Em caso semelhante, a 22ª Câmara Cível do Tribunal de Justiça do Rio de Janeiro decidiu conceder à mulher a guarda do cachorro, assegurando, no entanto, ao ex-companheiro o direito de tê-lo em finais de semana alternados. “Não custa dizer que há animais que compõem efetivamente a família de seus donos, a ponto da sua perda ser extremamente penosa”, ponderou o Desembargador Relator, ao fundamentar a decisão.
Em 2007, numa Vara de Família no Rio Grande do Sul, a magistrada, após deixar expresso na audiência de conciliação que “cachorro é como filho, tem-se que cuidar pelo resto da vida”, decidiu, após análise da situação fática, condenar o varão à prestação de alimentos in natura aos animais (dois cães de caça): “30 quilos mensais de ração canina de boa qualidade “.
Segundo reportagem do Uol Notícia, datada de 05.07.2013, a 1ª Câmara de Direito Privado do Tribunal de Justiça de São Paulo condenou o ex-marido a pagar R$ 500,00 à ex-mulher, a título de ajuda de custo até a morte dos animais (dois cachorros).

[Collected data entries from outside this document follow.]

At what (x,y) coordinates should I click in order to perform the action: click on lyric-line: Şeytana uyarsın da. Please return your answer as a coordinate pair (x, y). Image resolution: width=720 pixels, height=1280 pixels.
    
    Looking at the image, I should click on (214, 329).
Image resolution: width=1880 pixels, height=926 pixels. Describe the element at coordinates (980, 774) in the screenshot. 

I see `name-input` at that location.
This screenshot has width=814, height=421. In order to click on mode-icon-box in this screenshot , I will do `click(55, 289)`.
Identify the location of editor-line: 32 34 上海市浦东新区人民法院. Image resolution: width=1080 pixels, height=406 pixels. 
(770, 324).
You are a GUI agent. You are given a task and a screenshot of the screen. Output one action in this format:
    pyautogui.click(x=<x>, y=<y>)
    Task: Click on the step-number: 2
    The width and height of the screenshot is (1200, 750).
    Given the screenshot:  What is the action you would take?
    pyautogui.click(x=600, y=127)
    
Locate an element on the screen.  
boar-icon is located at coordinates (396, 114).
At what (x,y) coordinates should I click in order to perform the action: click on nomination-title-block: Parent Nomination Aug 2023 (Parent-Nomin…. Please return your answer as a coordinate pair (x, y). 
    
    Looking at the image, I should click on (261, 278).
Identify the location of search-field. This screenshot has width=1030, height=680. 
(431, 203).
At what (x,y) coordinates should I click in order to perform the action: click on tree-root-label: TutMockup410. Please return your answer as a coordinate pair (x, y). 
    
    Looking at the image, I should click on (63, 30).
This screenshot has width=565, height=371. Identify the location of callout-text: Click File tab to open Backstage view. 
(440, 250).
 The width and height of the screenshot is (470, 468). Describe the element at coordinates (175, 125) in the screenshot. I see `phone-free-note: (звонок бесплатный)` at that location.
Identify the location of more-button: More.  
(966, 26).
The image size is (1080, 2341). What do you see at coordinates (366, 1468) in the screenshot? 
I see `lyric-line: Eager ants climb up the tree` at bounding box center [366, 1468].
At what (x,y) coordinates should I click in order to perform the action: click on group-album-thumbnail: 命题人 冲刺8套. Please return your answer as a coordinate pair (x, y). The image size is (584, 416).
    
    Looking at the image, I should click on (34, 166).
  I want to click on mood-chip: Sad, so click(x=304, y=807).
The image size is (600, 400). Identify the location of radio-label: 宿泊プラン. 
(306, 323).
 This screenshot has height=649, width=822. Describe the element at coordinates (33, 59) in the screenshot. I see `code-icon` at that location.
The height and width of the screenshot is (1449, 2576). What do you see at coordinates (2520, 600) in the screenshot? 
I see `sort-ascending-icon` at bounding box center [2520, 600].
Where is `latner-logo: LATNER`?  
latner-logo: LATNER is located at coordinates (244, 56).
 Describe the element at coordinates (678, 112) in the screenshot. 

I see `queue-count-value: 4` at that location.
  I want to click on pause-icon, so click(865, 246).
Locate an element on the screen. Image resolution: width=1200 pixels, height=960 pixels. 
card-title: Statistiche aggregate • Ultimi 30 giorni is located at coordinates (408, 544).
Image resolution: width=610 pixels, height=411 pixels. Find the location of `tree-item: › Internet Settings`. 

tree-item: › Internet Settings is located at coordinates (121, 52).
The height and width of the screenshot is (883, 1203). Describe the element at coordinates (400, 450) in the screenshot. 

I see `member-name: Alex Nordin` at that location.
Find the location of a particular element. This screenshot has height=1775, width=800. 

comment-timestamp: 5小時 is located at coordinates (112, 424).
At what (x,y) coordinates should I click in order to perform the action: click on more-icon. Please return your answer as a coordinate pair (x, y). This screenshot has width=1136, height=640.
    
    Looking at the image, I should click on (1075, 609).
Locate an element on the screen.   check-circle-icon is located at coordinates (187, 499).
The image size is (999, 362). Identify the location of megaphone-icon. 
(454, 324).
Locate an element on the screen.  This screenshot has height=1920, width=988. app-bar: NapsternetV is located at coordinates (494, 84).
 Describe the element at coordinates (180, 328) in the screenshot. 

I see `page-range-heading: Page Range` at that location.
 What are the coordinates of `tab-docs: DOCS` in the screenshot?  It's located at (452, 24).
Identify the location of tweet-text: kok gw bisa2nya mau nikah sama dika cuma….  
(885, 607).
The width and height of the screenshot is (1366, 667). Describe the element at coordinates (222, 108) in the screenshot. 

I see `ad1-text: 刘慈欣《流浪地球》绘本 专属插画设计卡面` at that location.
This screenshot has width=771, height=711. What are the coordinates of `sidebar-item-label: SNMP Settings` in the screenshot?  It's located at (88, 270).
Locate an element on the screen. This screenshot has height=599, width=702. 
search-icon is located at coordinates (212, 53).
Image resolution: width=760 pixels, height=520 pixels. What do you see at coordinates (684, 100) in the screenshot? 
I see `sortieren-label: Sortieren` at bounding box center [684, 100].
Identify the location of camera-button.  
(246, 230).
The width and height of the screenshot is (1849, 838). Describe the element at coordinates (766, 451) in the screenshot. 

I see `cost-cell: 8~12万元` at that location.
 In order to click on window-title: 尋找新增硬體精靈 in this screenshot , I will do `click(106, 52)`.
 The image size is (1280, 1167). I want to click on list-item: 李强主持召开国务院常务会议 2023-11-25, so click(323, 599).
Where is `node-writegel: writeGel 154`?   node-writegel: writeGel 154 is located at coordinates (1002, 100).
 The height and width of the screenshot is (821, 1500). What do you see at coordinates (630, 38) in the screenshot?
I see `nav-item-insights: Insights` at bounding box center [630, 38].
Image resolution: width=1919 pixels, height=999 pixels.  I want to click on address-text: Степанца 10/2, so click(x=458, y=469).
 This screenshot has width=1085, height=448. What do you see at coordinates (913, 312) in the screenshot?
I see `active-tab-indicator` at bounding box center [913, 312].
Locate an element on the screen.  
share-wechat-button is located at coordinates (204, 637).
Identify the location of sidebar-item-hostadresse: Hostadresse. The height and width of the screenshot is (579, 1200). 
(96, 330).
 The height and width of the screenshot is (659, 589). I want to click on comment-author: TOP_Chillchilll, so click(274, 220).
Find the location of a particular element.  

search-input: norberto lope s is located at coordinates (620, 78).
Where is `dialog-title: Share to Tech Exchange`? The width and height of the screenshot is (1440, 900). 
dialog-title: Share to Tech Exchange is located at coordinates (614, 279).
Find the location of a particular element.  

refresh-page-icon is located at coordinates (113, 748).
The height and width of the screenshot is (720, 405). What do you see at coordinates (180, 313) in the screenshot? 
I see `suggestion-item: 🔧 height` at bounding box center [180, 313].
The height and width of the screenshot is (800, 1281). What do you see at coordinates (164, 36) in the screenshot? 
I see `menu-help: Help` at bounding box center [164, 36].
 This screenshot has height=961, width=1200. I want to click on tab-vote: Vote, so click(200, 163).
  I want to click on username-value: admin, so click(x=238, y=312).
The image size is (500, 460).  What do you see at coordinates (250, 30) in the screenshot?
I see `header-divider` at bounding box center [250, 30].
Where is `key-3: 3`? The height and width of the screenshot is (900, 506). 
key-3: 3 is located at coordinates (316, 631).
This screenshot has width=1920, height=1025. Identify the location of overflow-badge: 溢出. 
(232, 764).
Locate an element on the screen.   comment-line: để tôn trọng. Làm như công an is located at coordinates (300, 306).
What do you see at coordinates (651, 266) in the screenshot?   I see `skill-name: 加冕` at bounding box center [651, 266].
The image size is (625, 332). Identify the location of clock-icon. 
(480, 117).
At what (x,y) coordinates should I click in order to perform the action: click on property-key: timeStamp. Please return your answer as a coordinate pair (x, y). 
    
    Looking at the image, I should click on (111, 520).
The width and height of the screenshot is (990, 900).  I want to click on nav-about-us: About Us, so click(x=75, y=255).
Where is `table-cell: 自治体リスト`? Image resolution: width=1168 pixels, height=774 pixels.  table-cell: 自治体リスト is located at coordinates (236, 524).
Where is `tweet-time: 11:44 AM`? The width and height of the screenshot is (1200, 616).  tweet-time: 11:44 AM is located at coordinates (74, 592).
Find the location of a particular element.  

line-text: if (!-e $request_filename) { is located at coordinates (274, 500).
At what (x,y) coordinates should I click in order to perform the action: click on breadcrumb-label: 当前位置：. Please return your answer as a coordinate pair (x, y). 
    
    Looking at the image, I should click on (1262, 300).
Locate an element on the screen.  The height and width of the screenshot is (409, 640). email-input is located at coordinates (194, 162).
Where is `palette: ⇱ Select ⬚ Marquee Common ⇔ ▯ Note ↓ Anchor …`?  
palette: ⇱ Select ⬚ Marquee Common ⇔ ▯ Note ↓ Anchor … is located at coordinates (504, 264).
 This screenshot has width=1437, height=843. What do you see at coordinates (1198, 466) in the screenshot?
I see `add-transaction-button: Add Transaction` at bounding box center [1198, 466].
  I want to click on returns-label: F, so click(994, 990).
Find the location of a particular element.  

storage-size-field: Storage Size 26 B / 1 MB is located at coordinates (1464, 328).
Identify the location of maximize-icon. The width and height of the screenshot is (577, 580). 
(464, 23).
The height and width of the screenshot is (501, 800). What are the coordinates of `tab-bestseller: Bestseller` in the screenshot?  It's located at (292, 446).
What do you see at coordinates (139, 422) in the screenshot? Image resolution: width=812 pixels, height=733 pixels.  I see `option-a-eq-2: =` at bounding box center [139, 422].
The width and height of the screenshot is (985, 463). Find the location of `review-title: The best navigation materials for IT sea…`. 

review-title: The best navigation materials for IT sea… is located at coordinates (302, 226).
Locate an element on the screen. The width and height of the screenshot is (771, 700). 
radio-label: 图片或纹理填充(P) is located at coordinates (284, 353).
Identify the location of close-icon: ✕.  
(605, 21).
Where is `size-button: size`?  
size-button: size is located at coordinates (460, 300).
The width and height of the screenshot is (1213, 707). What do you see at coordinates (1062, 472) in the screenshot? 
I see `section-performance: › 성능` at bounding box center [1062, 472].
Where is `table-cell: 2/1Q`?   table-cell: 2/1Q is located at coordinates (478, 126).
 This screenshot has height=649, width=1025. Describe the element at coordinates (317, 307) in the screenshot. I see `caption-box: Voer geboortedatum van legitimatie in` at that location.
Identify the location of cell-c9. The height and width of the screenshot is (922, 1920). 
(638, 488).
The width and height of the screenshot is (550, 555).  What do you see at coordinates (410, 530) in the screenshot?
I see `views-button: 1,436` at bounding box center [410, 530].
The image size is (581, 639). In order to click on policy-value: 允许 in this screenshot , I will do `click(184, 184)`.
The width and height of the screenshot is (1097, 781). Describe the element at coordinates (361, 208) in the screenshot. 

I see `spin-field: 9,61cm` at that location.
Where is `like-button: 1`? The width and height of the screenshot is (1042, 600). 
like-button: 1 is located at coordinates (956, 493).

A família multiespécie já é objeto de estudo pela psicologia há muito tempo. A Psicóloga Ceres Berger Faraco escreveu sua tese de doutorado em Psicologia sobre a “interação Humano-Cão: o social constituído pela relação interespécie” na qual aborda a convivência respeitosa. Para esta psicóloga, ex-presidente da Associação Médico-Veterinária de Bem-Estar Animal, “é impossível pensar em família atualmente sem considerar a interação humano-animal”.
Portanto, a família multiespécie já é uma realidade, merece a proteção do Estado e o reconhecimento de todos os operadores do Direito, da mesma forma que precisamos respeitar os animais como seres sencientes, (dotados de limitada consciência), inclusive elaborando legislação que os reconheça como tal e assegure-os maior proteção jurídica.
Por Roberto Cajubá da Costa Britto | Advogado. Professor Universitário. Mestre em Ordem Jurídica Constitucional.